WHAT TO DO >> From the entries provided below, copy each line that contains the word "checkbox".

Stored records:

· · ·

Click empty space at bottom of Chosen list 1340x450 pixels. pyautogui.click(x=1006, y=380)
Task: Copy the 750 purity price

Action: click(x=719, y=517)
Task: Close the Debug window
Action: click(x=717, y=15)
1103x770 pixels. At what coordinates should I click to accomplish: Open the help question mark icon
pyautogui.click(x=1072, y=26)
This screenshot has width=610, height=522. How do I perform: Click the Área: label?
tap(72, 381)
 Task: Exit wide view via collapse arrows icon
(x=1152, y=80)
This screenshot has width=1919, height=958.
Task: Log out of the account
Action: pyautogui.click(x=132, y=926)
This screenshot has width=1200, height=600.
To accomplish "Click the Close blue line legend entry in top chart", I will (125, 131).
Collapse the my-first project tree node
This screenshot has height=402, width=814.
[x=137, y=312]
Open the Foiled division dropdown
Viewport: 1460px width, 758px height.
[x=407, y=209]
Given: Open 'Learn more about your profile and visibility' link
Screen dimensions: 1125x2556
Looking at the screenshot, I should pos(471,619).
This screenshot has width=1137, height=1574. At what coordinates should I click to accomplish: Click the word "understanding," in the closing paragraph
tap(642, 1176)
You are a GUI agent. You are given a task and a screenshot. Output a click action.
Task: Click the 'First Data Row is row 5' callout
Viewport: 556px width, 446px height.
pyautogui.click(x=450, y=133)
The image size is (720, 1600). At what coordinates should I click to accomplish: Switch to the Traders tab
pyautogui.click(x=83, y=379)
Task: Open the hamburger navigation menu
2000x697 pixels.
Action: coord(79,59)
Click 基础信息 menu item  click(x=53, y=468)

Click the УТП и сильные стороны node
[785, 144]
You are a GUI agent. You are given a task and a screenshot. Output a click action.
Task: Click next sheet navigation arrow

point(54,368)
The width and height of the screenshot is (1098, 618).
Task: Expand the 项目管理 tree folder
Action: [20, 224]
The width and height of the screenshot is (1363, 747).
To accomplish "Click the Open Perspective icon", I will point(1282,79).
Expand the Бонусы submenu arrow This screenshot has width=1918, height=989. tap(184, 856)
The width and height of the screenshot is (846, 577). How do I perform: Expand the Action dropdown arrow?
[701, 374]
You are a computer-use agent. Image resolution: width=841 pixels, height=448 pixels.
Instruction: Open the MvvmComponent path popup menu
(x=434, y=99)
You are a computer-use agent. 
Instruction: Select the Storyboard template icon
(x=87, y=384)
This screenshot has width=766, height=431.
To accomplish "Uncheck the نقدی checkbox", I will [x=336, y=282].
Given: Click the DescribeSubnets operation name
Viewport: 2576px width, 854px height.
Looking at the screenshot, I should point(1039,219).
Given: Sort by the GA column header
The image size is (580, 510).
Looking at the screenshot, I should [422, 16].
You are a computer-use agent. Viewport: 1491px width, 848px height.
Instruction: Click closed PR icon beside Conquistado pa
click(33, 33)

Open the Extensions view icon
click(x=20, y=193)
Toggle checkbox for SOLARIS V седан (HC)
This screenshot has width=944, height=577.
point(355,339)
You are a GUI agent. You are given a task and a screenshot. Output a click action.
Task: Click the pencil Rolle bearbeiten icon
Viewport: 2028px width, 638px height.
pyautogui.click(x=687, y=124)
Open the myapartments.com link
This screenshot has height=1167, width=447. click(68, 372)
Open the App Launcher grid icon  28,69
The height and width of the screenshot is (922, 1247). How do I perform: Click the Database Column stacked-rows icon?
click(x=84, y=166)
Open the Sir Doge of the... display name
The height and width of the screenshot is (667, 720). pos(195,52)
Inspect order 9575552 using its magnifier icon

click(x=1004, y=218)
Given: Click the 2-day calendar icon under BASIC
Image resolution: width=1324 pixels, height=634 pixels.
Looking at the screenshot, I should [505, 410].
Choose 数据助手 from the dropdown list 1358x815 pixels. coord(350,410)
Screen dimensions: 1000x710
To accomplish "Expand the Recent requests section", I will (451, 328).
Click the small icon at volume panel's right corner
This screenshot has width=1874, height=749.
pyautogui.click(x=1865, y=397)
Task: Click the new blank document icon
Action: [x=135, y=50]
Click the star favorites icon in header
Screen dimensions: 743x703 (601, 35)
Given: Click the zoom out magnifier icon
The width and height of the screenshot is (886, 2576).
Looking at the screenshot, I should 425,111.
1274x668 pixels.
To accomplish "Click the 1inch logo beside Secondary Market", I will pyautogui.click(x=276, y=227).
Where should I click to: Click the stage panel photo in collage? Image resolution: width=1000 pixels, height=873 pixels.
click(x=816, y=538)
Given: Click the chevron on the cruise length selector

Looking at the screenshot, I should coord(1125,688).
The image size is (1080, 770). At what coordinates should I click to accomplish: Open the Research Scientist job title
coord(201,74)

· · ·

RESPONSE BELOW >>
To accomplish "Uncheck the نقدی checkbox", I will [x=336, y=282].
Toggle checkbox for SOLARIS V седан (HC)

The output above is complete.